Distributed online learning in Internet of Things(IoT)-enabled multi-agent systems(MASs) is highly vulnerable to persistent adversarial interactions, particularly when malicious agents cannot be fully isolated during the transient learning stage. Existing resilient learning methods mainly focus on convergence preservation or malicious suppression, while the resulting evolution inefficiency caused by repeated corrective adaptation remains largely unexplored. To address this issue, this paper develops a cost-aware distributed online learning framework with a strict rejection behavior against adversarial agents. The proposed mechanism suppresses harmful assimilation of suspicious neighboring information and reveals a previously overlooked side effect, that is, the strict rejection may induce heterogeneous transient evolution among neighboring normal agents, leading to evolution desynchronization across the network. To mitigate this effect, a two-time-scale adaptive evolution regulation architecture is further developed, in which the outer layer dynamically adjusts the long-term evolution-rate schedule while the inner layer preserves robust online learning. Theoretical analysis establishes the dynamic tracking property of the outer-layer update and proves that the proposed regulation mechanism attenuates the propagation of strict-rejection-induced evolution desynchronization. Numerical simulations and a satellite-assisted IoT monitoring scenario demonstrate that the proposed method achieves robust and low-cost distributed online learning under persistent malicious interference.

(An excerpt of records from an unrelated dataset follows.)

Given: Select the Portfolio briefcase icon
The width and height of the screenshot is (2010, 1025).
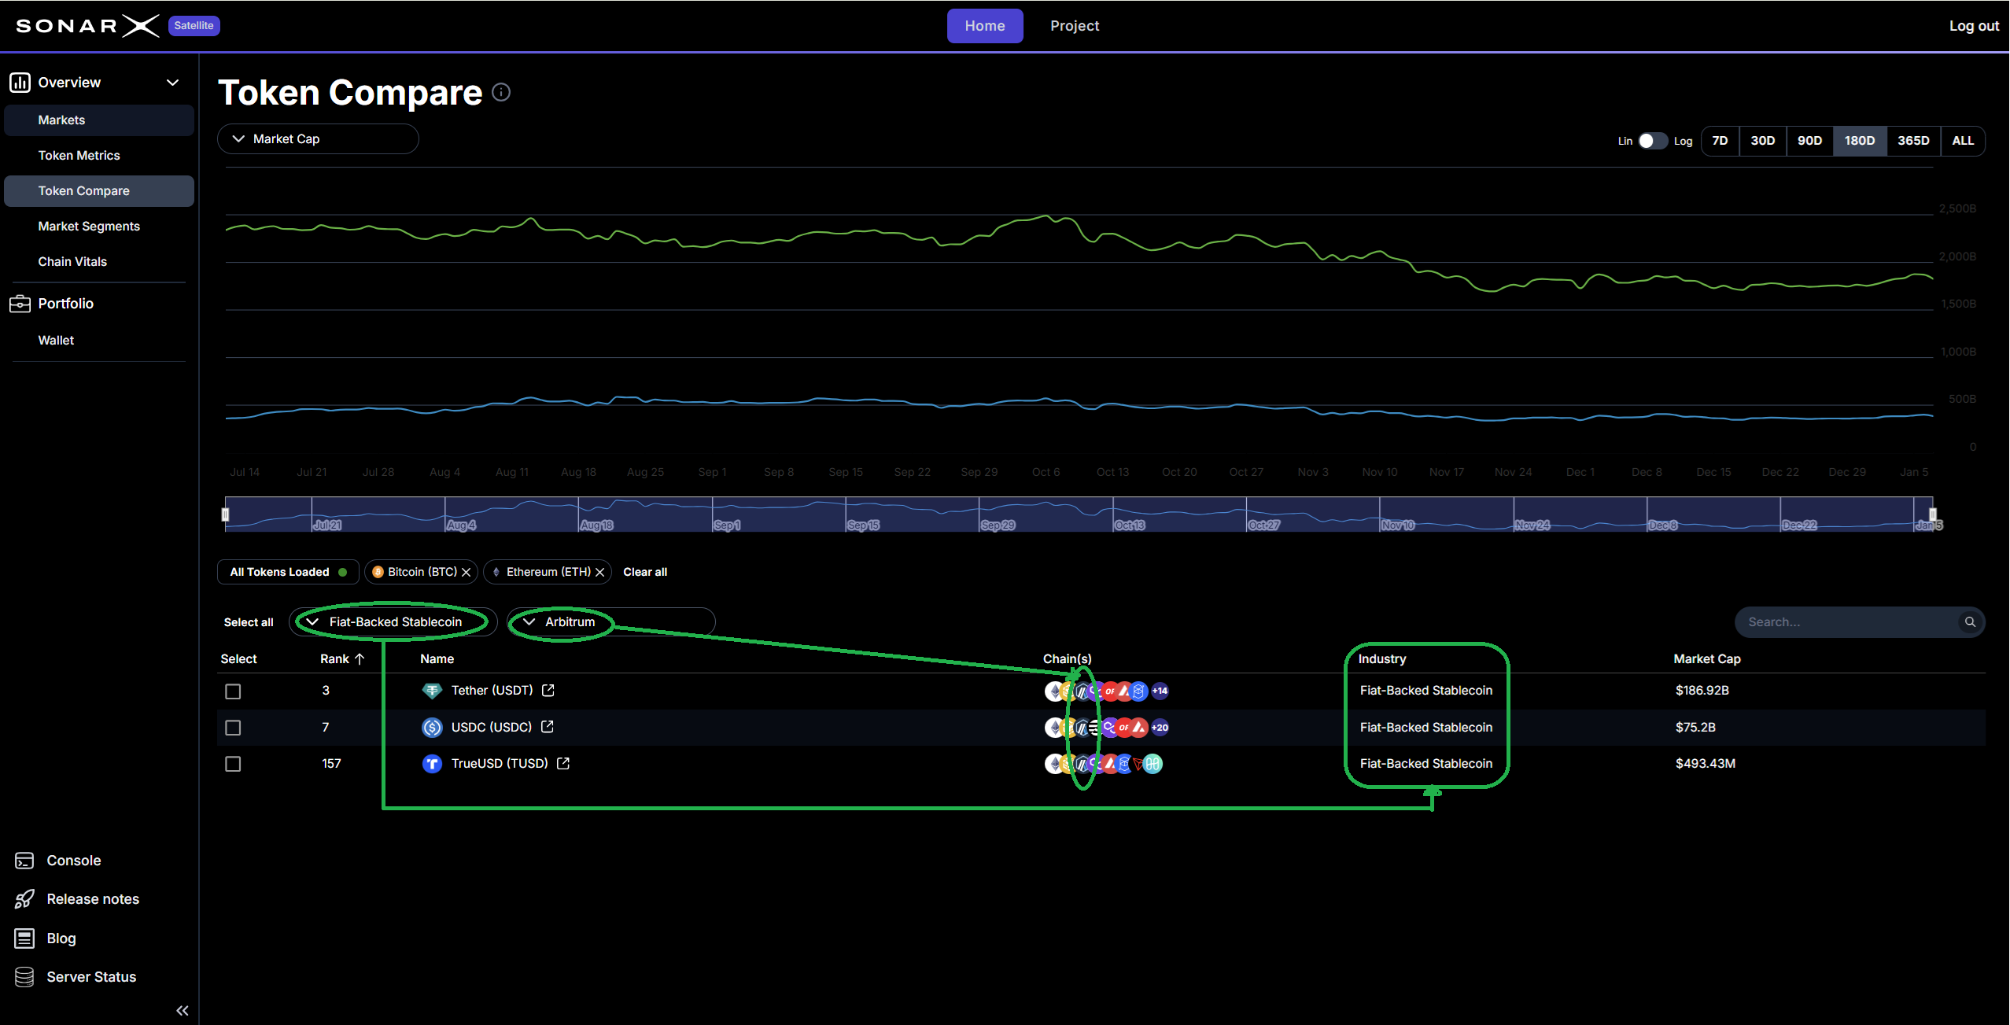Looking at the screenshot, I should tap(20, 303).
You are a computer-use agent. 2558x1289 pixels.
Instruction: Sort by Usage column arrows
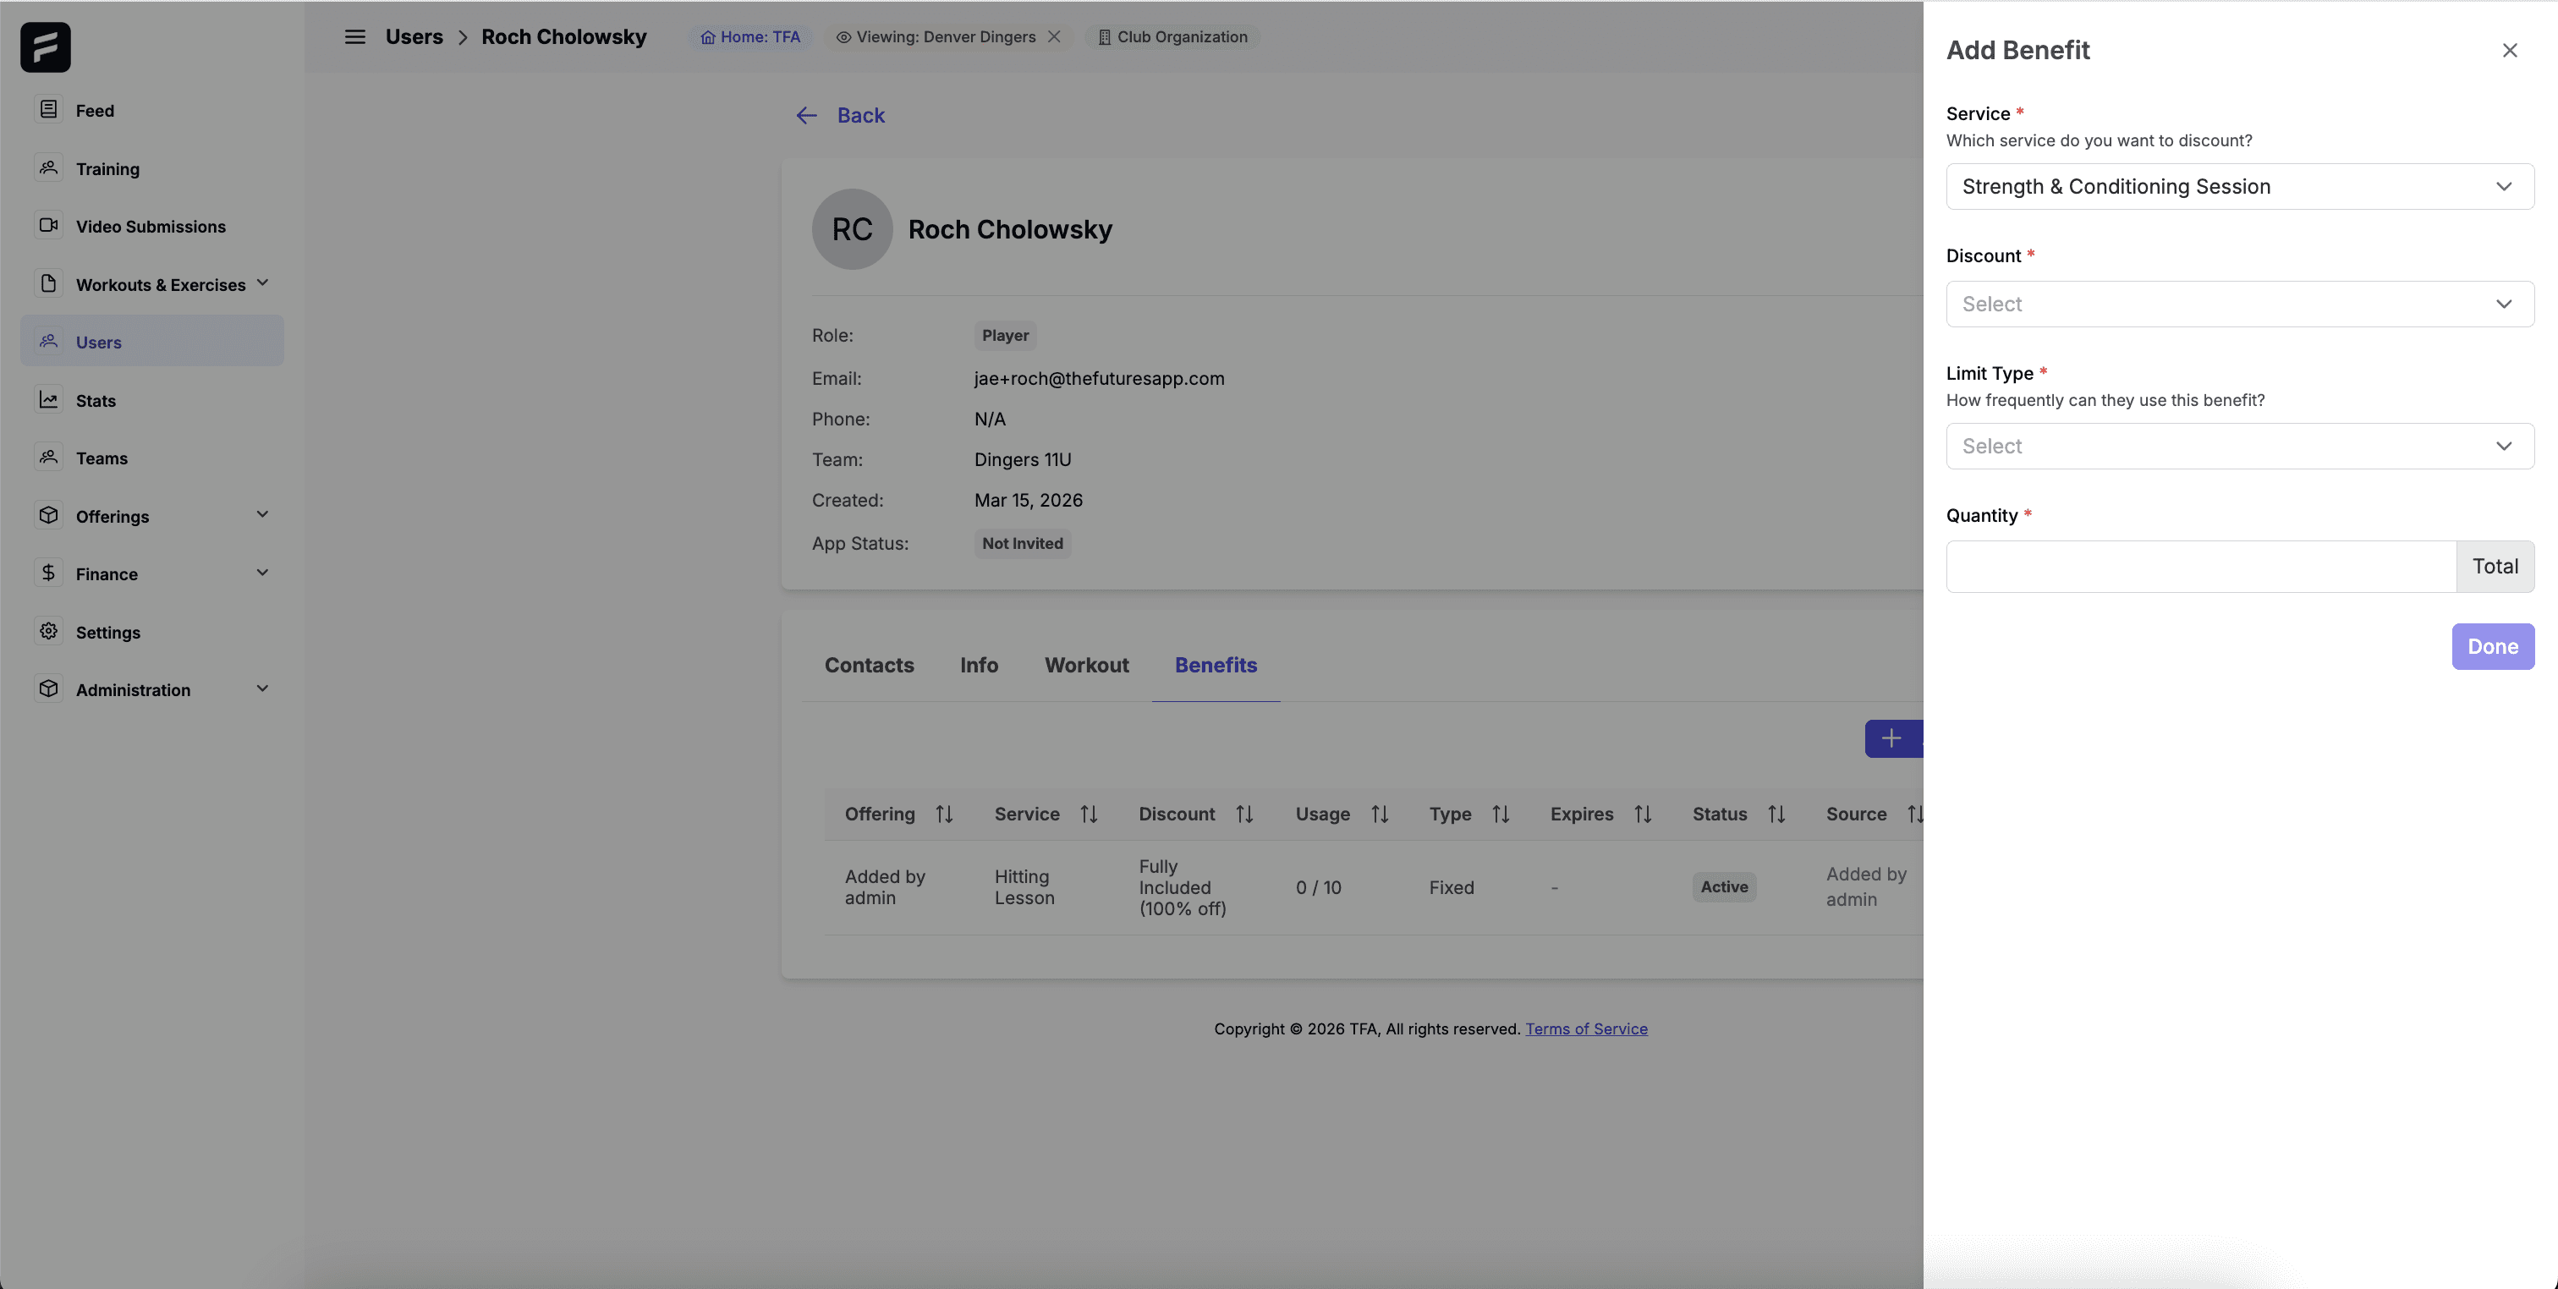(1379, 814)
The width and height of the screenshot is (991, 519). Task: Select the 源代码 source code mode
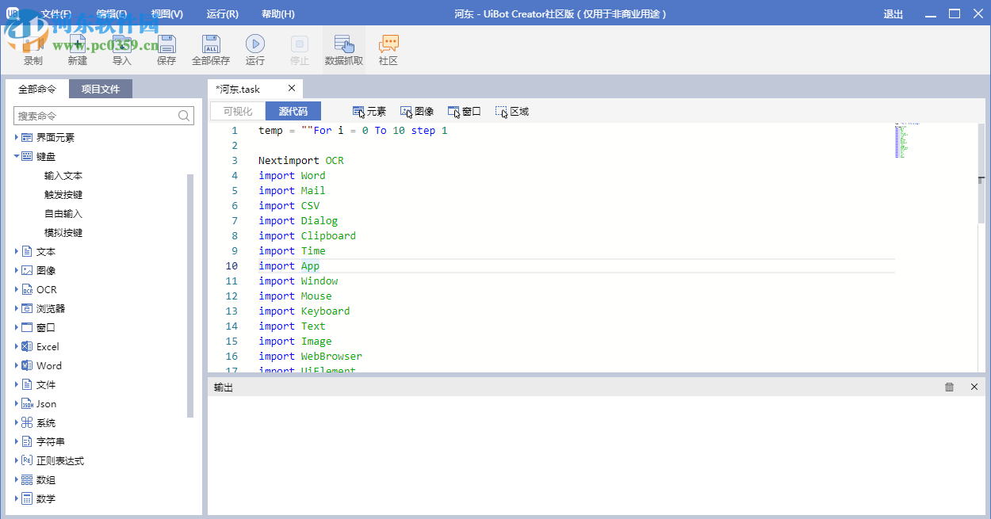[293, 110]
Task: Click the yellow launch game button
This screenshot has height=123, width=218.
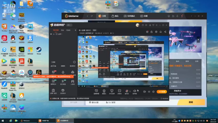Action: pyautogui.click(x=191, y=102)
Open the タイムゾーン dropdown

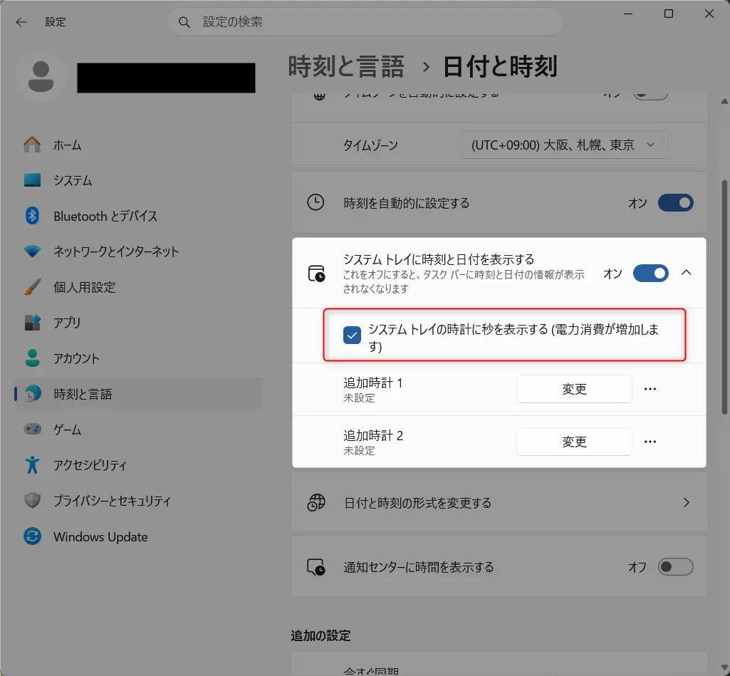(563, 144)
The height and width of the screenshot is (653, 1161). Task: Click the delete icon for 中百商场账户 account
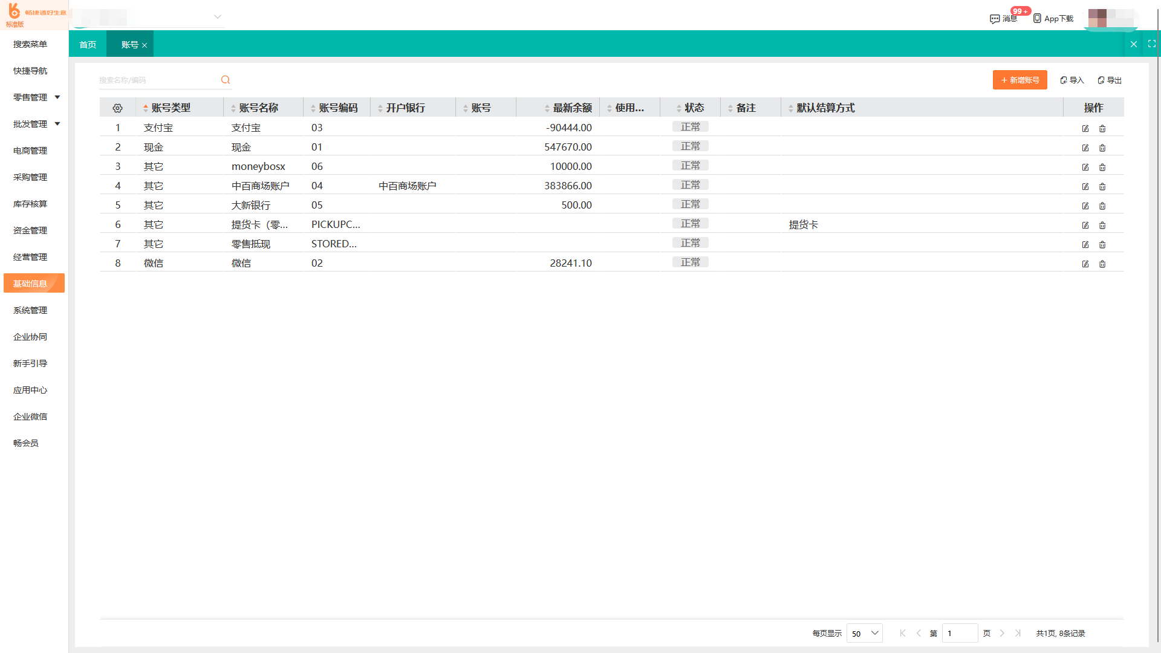1103,186
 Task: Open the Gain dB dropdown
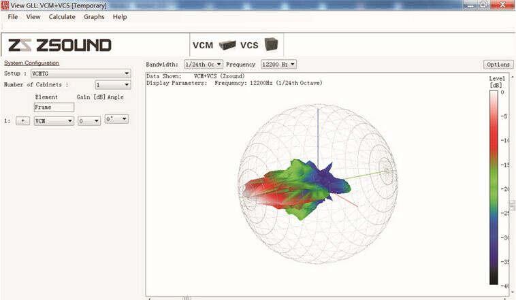[89, 121]
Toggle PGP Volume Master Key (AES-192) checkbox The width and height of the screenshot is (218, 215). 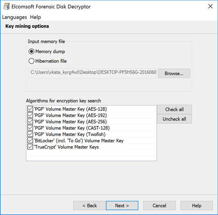[x=30, y=115]
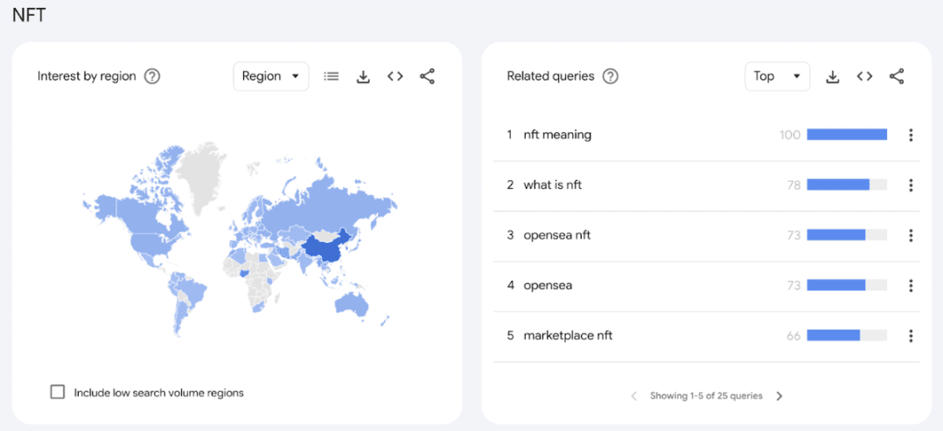Enable include low search volume regions
This screenshot has width=943, height=431.
coord(58,393)
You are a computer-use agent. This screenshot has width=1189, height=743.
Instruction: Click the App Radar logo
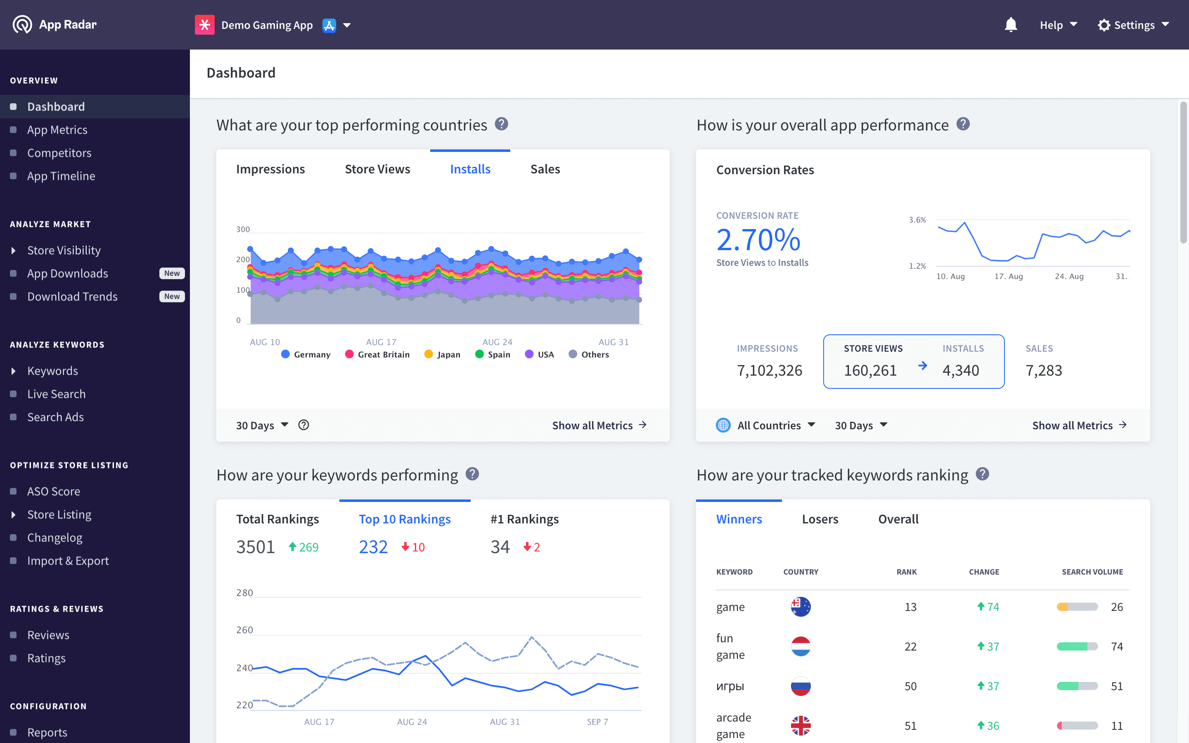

翻译：在物联网赋能的多智能体系统中，分布式在线学习极易受到持续性对抗交互的影响，特别是在瞬态学习阶段无法完全隔离恶意智能体的情况下。现有弹性学习方法主要聚焦于收敛性保持或恶意抑制，但由反复纠正性适应导致的演化效率损失问题尚未得到充分探索。针对该问题，本文提出一种具有严格拒绝行为的代价感知分布式在线学习框架。所提机制可抑制可疑邻居信息的有害同化，并揭示了一个此前被忽视的副作用：严格拒绝行为可能引发相邻正常智能体之间的异质瞬态演化，进而导致网络级演化失同步。为缓解该效应，进一步开发了双时间尺度自适应演化调节架构，其中外层动态调整长期演化速率调度，内层保持鲁棒在线学习。理论分析建立了外层更新的动态追踪特性，并证明所提调节机制能削弱严格拒绝行为诱发的演化失同步传播。数值仿真与卫星辅助物联网监控场景表明，该方法在持续恶意干扰下可实现鲁棒且低成本的分布式在线学习。